Millions of men take testosterone supplements each year in the U.S. Low testosterone, or “Low T”, can manifest in a variety of symptoms including:
- erectile dysfunction
- lack of sex drive
- muscle loss
- loss of strength
- decrease muscle strength
- loss of fertility
- osteoporosis (decrease bone mass)
- and may contribute to many other issues.
The most popular forms of testosterone are injections and gels. Pill forms are available but are not as effective.
Testosterone slowly decreases with age at a rate of 1.6 % per year beginning in one’s 30’s. A man with significant testosterone loss, however could signify a more serious health issue such as diabetes. So many physicians don’t hesitate when it comes to supplementing this vital hormone.
However, its not without its risks. Risks of testosterone therapy include:
- Increasing risk of prostate size
- risk of prostate cancer
- polycythemia (increase red blood cell levels)
- mood issues
- sleep apnea
- and multiple studies have found it increases risk of heart attacks and stroke.
This week the American College of Physicians released new guidelines on testosterone replacement.
They suggest to only use testosterone therapy when treating sexual dysfunction but not for the other aforementioned conditions as the evidence is not supportive.
ACP suggests that clinicians discuss whether to initiate testosterone treatment in men with age-related low testosterone with sexual dysfunction who want to improve sexual function (conditional recommendation; low-certainty evidence). The discussion should include the potential benefits, harms, costs, and patient’s preferences.

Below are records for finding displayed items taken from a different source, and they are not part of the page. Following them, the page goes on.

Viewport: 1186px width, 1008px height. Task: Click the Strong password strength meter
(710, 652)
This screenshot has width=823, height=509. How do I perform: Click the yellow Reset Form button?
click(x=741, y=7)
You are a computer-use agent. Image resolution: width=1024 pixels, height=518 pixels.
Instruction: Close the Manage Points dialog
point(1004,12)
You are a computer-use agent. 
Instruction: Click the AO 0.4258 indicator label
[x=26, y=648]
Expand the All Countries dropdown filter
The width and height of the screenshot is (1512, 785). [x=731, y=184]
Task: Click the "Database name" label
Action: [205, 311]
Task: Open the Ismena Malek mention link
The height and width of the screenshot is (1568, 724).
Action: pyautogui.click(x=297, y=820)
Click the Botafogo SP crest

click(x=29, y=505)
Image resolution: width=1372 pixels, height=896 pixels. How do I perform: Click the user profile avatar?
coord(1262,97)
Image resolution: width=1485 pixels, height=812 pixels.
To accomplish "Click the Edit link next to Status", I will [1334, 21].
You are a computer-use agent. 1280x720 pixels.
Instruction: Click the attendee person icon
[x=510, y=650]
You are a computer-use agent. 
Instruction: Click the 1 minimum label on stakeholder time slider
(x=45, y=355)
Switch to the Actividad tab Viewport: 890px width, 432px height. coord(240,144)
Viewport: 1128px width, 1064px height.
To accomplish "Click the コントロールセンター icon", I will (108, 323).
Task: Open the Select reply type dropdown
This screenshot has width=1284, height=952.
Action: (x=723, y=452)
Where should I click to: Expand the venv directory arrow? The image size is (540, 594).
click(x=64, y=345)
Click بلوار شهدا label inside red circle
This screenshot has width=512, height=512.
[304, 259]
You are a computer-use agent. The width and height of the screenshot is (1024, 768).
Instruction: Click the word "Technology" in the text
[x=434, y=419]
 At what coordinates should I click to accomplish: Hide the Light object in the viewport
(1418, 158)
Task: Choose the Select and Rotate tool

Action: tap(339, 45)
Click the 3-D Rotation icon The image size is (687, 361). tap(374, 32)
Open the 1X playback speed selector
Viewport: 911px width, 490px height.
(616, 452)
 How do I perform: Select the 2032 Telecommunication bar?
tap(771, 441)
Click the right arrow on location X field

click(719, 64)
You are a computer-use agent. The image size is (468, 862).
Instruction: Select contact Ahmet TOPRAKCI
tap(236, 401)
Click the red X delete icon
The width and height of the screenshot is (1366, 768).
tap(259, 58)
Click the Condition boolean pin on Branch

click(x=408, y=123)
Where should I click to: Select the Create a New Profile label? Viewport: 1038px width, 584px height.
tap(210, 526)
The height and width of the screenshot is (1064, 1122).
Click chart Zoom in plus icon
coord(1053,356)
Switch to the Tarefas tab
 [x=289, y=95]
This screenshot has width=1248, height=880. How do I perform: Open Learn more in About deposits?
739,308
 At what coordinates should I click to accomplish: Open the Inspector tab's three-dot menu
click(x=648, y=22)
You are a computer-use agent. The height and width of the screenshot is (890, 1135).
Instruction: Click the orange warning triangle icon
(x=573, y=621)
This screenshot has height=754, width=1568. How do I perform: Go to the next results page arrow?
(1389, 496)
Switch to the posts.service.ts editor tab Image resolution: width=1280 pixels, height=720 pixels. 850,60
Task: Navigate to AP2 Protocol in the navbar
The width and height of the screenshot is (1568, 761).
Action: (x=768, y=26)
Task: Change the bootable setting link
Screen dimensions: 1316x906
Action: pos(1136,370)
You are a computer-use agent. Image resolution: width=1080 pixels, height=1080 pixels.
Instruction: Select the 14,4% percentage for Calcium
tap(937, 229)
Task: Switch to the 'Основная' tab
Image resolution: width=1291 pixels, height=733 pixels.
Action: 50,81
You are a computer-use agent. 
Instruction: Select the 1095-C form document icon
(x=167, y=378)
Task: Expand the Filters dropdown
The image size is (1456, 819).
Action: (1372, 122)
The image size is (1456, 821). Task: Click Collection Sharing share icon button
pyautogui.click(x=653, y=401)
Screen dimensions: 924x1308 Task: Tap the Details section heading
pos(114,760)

ACP suggests that clinicians should reevaluate symptoms within 12 months and periodically thereafter. Clinicians should discontinue testosterone treatment in men with age-related low testosterone with sexual dysfunction in whom there is no improvement in sexual function (conditional recommendation; low-certainty evidence).
ACP suggests that clinicians consider intramuscular rather than transdermal formulations when initiating testosterone treatment to improve sexual function in men with age-related low testosterone, as costs are considerably lower for the intramuscular formulation and clinical effectiveness and harms are similar.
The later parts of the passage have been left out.